The trial utilized a dual primary endpoint of change in KCCQ-CSS and change in body weight at 52 weeks. What are the statistical and methodological implications of using a subjective, patient-reported outcome measure as a primary endpoint in a trial where functional unblinding due to distinct side effects and visible weight loss is highly probable?

Key Response

GLP-1 RAs cause predictable GI side effects and dramatic weight loss, making true double-blinding difficult. Since KCCQ-CSS is subjective, functional unblinding could introduce expectation bias. A rigorous critique must evaluate whether the hierarchical testing of objective secondary endpoints like 6-minute walk distance and CRP levels sufficiently corroborates the subjective primary findings.

Journal Editor
Journal Editor

As a peer reviewer, how would you evaluate the trial's decision to evaluate hard clinical outcomes like heart failure hospitalizations only as exploratory endpoints? Does a 52-week follow-up adequately establish the long-term safety and efficacy profile in a chronic disease like HFpEF?

Key Response

The trial was powered for quality of life metrics rather than hard cardiovascular events. A tough reviewer would flag that while improving KCCQ is valuable, a 52-week duration is insufficient to prove that semaglutide reduces HF hospitalizations or mortality in this specific DM-HFpEF population. The editorial significance hinges on whether symptomatic improvement alone justifies widespread adoption before longer-term CV outcomes data is mature.

Guideline Committee
Guideline Committee

Current ACC/AHA/HFSA heart failure guidelines give SGLT2 inhibitors a Class 2a recommendation for HFpEF but do not specifically position GLP-1 RAs for heart failure management. Based on the STEP-HFpEF DM trial, what Class of Recommendation and Level of Evidence should be assigned to semaglutide 2.4 mg for obesity-related HFpEF, and how should it be sequenced with SGLT2 inhibitors?

Key Response

The evidence supports a strong recommendation, likely Class 2a, Level of Evidence B-R, for semaglutide in patients with obesity and HFpEF to improve symptoms and physical capacity.

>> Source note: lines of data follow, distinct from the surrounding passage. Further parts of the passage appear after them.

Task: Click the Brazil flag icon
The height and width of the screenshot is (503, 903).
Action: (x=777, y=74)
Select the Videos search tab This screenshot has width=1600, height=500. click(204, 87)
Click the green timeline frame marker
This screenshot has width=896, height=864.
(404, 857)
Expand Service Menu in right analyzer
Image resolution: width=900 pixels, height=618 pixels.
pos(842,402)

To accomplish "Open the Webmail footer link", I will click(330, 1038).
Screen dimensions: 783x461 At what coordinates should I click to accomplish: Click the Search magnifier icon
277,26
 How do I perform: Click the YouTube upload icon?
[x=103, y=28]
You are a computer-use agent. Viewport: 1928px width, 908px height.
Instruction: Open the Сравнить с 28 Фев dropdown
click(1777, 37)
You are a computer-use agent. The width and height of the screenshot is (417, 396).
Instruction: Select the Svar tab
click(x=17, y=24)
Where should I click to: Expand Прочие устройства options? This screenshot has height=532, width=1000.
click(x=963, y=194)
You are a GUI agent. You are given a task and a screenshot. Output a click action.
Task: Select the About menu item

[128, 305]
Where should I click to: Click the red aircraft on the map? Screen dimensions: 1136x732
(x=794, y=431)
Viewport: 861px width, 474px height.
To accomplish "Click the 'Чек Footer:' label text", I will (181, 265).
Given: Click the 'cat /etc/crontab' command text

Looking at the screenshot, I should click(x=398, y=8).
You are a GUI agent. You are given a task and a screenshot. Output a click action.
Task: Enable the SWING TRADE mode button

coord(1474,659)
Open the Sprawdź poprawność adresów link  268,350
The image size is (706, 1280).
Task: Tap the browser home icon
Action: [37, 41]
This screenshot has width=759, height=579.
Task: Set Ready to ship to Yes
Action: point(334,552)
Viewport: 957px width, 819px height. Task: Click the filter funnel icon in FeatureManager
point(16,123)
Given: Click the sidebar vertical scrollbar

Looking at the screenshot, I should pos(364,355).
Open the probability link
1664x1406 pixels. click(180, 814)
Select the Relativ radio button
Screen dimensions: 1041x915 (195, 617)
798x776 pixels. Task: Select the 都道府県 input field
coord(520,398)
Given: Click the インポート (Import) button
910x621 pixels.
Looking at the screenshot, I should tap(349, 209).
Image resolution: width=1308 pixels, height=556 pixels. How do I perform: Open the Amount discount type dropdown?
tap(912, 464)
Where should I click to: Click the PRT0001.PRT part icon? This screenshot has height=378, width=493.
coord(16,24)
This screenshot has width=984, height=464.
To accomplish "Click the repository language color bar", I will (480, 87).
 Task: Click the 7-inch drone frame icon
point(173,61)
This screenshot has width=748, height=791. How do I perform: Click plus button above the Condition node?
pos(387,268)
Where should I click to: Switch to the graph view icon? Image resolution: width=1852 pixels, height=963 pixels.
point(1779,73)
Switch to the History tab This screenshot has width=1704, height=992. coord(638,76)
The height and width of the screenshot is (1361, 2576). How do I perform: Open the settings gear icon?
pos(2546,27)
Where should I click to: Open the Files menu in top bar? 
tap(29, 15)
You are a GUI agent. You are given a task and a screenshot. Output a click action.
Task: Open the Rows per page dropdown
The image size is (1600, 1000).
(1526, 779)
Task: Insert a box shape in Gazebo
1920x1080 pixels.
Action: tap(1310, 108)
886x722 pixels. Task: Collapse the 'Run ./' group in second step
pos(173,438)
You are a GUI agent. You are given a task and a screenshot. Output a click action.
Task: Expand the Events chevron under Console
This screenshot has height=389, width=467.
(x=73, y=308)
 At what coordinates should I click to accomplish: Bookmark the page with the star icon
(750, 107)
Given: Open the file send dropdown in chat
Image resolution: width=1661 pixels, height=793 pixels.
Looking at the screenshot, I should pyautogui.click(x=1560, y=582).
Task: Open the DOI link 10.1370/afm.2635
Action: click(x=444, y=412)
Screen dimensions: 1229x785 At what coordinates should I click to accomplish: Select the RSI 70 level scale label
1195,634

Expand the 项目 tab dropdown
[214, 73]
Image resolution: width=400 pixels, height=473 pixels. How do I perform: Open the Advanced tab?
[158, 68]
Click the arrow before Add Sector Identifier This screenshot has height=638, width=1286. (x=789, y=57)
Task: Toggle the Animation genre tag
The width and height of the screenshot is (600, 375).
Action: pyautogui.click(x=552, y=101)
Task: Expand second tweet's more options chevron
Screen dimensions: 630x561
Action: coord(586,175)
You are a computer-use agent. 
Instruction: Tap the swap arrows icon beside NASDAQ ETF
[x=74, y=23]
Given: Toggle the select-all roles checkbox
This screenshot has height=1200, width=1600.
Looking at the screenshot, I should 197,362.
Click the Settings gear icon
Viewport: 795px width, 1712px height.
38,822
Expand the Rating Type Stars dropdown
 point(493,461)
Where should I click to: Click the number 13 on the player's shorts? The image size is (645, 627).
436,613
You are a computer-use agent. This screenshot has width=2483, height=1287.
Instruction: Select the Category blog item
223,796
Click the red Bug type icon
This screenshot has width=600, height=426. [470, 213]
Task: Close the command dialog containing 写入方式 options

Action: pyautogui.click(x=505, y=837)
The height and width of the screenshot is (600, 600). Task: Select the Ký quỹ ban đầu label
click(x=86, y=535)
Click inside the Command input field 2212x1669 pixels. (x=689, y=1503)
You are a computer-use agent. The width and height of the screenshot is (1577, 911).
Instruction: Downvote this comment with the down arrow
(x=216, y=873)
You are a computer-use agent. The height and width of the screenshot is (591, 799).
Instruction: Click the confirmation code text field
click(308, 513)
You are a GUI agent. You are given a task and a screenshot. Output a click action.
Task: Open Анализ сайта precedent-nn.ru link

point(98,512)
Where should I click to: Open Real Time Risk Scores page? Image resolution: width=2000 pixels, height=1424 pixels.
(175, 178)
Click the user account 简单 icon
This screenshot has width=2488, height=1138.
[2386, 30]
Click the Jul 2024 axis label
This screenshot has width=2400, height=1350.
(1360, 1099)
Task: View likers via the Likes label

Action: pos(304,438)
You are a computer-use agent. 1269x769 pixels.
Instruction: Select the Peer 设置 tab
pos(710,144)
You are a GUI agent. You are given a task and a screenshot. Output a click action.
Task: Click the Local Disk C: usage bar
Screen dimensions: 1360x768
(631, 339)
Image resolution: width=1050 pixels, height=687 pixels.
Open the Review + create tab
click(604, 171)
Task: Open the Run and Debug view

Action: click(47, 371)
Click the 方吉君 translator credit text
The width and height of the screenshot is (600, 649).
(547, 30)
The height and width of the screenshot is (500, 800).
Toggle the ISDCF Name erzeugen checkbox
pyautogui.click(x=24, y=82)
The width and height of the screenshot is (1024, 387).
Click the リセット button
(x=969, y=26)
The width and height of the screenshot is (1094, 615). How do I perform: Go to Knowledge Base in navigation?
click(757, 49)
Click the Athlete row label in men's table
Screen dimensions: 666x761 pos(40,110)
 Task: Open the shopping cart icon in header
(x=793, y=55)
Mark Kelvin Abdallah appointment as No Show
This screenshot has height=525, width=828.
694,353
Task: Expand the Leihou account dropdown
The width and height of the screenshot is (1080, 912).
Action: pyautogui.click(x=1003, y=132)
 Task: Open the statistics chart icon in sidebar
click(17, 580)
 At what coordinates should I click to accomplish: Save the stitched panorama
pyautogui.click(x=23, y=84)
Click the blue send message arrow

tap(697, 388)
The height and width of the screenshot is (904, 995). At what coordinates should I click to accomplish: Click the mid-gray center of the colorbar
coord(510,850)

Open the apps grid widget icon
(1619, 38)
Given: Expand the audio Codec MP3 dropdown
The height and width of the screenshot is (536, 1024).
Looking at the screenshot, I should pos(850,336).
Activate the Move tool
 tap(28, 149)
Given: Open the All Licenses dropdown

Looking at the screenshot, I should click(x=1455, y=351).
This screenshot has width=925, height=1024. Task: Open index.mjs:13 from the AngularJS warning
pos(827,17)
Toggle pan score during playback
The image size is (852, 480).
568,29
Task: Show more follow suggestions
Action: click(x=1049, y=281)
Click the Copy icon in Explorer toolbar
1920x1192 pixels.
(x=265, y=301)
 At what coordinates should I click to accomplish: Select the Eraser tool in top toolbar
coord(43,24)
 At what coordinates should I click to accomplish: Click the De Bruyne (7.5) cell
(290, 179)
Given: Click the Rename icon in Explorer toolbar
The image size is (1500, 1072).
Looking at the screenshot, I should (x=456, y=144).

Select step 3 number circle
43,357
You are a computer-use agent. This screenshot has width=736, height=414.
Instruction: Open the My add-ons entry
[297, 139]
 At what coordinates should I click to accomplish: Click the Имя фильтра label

While SGLT2i remain foundational due to their proven reduction in HF hospitalizations from DELIVER and EMPEROR-Preserved, semaglutide should be recommended adjunctively specifically for symptom management and weight reduction in the obese phenotype.

Clinical Landscape

Noteworthy Related Trials

2021

EMPEROR-Preserved

n = 5,988 · NEJM

Tested

Empagliflozin 10 mg daily

Population

Patients with heart failure and a preserved ejection fraction

Comparator

Placebo

Endpoint

Composite of cardiovascular death or hospitalization for heart failure

Key result: Empagliflozin reduced the combined risk of cardiovascular death or hospitalization for heart failure in patients with HFpEF, regardless of diabetes status.
2022

DELIVER

n = 6,263 · NEJM

Tested

Dapagliflozin 10 mg daily

Population

Patients with heart failure and mildly reduced or preserved ejection fraction

Comparator

Placebo

Endpoint

Composite of worsening heart failure or cardiovascular death

Key result: Dapagliflozin significantly decreased the risk of cardiovascular death or worsening heart failure in patients with HFmrEF or HFpEF.
2023

STEP-HFpEF

n = 529 · NEJM

Tested

Semaglutide 2.4 mg weekly

Population

Patients with HFpEF and obesity without diabetes

Comparator

Placebo

Endpoint

Change in KCCQ-CSS and body weight at 52 weeks

Key result: Semaglutide led to significantly larger reductions in heart failure symptoms and physical limitations, alongside greater weight loss, compared to placebo.